Question

Perform the indicated operations. Write your answers with only positive exponents. Assume that all variables represent positive real numbers.$$\frac{8 y^{2 / 3} y^{-1}}{2^{-1} y^{3 / 4} y^{-1 / 6}}$$

Answer

**step1** Simplifying the numerator's y terms

First, we simplify the terms involving 'y' in the numerator.
The numerator has $$y^{2/3} \cdot y^{-1}$$.
When multiplying terms with the same base, we add their exponents.
So, we calculate the sum of the exponents: $$\frac{2}{3} + (-1)$$.
To add these, we convert 1 to a fraction with a denominator of 3: $$1 = \frac{3}{3}$$.
Now, the sum is $$\frac{2}{3} - \frac{3}{3} = \frac{2-3}{3} = -\frac{1}{3}$$.
Therefore, the 'y' term in the numerator simplifies to $$y^{-1/3}$$.

**step2** Simplifying the denominator's y terms

Next, we simplify the terms involving 'y' in the denominator.
The denominator has $$y^{3/4} \cdot y^{-1/6}$$.
Again, we add the exponents: $$\frac{3}{4} + (-\frac{1}{6})$$.
To add these fractions, we find a common denominator for 4 and 6, which is 12.
Convert the fractions:
$$\frac{3}{4} = \frac{3 \times 3}{4 \times 3} = \frac{9}{12}$$
$$\frac{1}{6} = \frac{1 \times 2}{6 \times 2} = \frac{2}{12}$$
Now, the sum is $$\frac{9}{12} - \frac{2}{12} = \frac{9-2}{12} = \frac{7}{12}$$.
Therefore, the 'y' term in the denominator simplifies to $$y^{7/12}$$.

**step3** Simplifying the numerical part

Now, we simplify the numerical part of the expression.
The numerator has 8 and the denominator has $$2^{-1}$$.
Recall that a negative exponent means taking the reciprocal of the base raised to the positive exponent. So, $$2^{-1} = \frac{1}{2^1} = \frac{1}{2}$$.
The numerical part of the expression is $$\frac{8}{\frac{1}{2}}$$.
Dividing by a fraction is the same as multiplying by its reciprocal. The reciprocal of $$\frac{1}{2}$$ is 2.
So, $$\frac{8}{\frac{1}{2}} = 8 \times 2 = 16$$.
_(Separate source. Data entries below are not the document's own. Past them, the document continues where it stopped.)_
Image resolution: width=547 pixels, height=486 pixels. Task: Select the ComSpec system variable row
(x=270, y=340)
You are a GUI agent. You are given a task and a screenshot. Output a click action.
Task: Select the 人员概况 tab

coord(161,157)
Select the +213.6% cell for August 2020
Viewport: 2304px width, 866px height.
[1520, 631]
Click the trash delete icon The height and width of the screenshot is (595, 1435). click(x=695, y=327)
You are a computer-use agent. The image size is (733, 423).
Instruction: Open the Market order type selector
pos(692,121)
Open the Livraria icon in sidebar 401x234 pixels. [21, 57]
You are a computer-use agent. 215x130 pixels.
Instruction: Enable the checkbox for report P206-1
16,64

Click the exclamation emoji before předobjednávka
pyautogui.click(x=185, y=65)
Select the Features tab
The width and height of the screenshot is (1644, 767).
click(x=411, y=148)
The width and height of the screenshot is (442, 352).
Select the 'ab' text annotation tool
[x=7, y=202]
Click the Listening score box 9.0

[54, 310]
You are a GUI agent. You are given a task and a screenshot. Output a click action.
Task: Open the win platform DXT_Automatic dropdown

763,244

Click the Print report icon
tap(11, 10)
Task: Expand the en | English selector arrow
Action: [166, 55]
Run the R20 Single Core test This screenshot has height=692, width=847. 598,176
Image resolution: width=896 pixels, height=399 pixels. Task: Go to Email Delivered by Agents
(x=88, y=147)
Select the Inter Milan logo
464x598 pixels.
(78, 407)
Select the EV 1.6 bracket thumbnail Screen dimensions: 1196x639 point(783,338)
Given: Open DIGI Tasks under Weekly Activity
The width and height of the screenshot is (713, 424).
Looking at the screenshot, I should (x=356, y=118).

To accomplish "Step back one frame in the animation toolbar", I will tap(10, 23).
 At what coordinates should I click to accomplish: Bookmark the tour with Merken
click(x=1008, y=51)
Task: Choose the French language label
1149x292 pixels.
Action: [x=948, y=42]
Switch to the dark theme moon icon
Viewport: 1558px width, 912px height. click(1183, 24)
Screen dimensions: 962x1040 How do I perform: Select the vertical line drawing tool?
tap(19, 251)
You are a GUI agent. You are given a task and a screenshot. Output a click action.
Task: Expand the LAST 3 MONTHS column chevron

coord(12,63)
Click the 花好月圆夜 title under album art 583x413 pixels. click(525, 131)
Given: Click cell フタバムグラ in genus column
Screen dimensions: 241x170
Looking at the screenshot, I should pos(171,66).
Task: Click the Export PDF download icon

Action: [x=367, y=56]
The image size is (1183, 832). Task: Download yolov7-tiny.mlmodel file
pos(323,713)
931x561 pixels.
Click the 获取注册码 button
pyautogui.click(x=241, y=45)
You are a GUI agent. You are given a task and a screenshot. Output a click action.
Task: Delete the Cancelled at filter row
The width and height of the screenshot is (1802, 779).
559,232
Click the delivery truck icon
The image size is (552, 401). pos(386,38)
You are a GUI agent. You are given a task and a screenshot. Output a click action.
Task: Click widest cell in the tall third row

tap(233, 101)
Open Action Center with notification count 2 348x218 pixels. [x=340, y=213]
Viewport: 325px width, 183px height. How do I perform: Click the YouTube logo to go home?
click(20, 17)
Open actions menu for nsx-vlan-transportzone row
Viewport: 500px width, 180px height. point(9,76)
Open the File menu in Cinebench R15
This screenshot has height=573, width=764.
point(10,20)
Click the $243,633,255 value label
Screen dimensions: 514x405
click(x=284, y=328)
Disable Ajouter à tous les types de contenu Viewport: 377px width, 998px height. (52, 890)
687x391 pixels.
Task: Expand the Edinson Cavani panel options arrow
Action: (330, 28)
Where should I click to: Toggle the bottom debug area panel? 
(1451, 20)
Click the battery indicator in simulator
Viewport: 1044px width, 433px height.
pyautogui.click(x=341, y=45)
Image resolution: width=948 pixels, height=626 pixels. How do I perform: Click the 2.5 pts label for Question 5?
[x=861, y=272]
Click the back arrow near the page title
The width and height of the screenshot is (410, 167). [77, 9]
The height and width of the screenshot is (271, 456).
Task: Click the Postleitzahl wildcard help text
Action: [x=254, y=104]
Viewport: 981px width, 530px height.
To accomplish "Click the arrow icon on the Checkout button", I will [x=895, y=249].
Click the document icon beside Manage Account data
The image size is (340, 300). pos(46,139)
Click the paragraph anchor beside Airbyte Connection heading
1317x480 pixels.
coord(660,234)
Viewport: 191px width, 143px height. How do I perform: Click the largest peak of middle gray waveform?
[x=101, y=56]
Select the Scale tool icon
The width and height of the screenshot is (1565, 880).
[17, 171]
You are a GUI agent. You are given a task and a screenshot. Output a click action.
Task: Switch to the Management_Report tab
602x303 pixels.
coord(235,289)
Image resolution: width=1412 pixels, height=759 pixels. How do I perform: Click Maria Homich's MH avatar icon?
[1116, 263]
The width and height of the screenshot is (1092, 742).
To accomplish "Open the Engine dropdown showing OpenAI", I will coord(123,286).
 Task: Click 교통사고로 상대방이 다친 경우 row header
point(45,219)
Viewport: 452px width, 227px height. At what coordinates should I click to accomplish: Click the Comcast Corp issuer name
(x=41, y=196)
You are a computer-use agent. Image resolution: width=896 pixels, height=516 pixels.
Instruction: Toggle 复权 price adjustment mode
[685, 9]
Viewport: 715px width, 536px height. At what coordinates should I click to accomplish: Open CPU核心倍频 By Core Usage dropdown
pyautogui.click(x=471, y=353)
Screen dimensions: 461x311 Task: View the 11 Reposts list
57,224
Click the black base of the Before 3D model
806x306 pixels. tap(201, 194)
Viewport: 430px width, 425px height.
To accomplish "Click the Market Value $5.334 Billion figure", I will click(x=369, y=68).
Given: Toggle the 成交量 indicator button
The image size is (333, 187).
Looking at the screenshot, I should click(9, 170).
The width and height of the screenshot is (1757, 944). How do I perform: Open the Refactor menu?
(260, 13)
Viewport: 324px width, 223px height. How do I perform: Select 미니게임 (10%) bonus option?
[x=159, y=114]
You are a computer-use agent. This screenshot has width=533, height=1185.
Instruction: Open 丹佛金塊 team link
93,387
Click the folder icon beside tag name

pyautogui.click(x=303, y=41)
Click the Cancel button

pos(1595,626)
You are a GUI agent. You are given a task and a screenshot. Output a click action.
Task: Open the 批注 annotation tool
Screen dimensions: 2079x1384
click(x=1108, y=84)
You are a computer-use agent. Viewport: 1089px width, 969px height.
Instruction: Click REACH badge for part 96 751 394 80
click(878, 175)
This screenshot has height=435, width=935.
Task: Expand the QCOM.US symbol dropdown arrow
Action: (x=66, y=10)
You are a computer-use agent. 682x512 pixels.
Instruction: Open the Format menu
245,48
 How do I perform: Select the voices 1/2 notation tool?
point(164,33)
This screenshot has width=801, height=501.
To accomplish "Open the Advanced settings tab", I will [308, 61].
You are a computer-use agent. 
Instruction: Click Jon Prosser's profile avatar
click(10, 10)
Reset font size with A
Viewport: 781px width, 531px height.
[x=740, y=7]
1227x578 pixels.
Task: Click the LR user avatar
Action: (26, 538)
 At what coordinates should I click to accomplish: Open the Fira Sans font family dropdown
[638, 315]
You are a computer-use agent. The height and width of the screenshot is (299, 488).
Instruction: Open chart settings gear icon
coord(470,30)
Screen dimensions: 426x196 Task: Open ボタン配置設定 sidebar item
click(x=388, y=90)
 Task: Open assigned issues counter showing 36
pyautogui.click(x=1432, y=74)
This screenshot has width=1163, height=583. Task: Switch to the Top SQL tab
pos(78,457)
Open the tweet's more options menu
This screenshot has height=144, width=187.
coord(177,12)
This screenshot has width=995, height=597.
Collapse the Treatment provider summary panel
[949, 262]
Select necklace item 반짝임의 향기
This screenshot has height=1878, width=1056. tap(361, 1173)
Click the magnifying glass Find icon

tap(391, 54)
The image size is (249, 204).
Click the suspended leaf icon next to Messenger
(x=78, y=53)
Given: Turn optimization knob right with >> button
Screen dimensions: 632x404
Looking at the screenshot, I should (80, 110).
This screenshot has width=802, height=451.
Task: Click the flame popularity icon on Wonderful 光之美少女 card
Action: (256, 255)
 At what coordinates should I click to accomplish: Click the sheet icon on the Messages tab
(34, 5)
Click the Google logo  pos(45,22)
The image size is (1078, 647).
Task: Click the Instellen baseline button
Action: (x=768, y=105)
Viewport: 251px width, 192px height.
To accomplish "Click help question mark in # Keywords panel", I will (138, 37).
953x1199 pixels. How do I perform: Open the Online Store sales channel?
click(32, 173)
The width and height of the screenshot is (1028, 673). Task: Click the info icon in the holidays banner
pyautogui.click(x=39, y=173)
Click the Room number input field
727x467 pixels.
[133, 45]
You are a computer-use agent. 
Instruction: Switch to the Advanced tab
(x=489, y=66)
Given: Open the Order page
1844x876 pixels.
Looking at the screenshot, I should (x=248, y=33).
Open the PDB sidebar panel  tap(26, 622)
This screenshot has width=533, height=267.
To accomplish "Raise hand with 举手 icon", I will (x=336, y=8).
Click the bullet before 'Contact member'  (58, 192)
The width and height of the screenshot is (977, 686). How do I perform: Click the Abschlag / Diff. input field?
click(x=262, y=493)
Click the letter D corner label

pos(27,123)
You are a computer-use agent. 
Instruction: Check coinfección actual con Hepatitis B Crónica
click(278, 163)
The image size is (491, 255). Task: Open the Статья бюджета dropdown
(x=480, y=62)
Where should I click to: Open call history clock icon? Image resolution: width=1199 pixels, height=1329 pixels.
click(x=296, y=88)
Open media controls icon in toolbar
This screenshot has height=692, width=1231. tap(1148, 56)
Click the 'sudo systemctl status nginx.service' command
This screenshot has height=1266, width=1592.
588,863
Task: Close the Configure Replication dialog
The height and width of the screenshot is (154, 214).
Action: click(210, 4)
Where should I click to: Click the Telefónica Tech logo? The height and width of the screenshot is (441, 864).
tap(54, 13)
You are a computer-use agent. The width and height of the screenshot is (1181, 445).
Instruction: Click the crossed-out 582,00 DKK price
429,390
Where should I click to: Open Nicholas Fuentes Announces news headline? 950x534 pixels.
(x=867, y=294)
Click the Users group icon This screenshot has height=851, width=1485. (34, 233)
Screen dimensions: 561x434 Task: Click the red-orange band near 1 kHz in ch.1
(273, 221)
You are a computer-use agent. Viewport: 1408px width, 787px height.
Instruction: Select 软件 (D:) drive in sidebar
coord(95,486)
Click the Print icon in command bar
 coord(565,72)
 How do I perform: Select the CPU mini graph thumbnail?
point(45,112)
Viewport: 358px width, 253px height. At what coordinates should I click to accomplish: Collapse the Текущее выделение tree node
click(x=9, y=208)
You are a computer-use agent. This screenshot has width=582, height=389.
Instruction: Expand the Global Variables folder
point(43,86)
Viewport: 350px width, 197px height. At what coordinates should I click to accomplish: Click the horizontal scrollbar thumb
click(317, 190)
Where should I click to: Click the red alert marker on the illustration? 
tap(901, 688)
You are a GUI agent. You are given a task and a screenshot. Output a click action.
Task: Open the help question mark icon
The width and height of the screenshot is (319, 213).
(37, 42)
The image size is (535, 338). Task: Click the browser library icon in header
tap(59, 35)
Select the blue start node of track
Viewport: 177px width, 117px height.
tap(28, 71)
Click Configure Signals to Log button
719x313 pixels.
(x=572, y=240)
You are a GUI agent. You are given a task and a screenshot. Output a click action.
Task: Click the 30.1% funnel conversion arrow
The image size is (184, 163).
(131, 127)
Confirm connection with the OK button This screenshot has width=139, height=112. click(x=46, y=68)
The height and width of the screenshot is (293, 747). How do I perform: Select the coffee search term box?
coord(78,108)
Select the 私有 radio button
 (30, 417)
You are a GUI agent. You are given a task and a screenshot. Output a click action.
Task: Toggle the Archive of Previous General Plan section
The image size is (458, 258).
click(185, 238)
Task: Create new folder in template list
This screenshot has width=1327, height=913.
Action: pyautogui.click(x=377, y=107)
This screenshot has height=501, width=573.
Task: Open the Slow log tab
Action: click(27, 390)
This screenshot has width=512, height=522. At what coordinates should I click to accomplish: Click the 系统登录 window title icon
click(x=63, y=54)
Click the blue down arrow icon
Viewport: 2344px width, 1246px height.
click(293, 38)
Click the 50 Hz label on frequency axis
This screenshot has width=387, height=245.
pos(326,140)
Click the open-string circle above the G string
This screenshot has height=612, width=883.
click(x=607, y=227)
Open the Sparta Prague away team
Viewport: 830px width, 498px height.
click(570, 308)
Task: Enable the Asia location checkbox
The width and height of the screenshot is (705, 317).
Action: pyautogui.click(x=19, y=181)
**step4** Combining all simplified parts

Now we combine all the simplified parts.
The expression is currently in the form: $$\frac{(\text{simplified numerical part}) \cdot (\text{simplified numerator y-term})}{(\text{simplified denominator y-term})}$$.
Substituting the simplified parts, we get: $$\frac{16 \cdot y^{-1/3}}{y^{7/12}}$$.
Next, we simplify the 'y' terms using the quotient rule for exponents, which states that when dividing terms with the same base, we subtract the exponent in the denominator from the exponent in the numerator.
So, we calculate $$y^{-1/3 - 7/12}$$.
To subtract the exponents, we find a common denominator for 3 and 12, which is 12.
Convert $$\frac{1}{3}$$ to twelfths: $$\frac{1}{3} = \frac{1 \times 4}{3 \times 4} = \frac{4}{12}$$.
Now, the subtraction is $$-\frac{4}{12} - \frac{7}{12} = \frac{-4-7}{12} = -\frac{11}{12}$$.
So, the 'y' term simplifies to $$y^{-11/12}$$.

**step5** Writing the final answer with only positive exponents

After all simplifications, the expression is $$16 y^{-11/12}$$.
The problem requires the answer to have only positive exponents.
We use the rule that $$a^{-n} = \frac{1}{a^n}$$.
Therefore, $$y^{-11/12} = \frac{1}{y^{11/12}}$$.
Substituting this back into the expression, we get:
$$16 \cdot \frac{1}{y^{11/12}} = \frac{16}{y^{11/12}}$$.
This is the final answer with only positive exponents.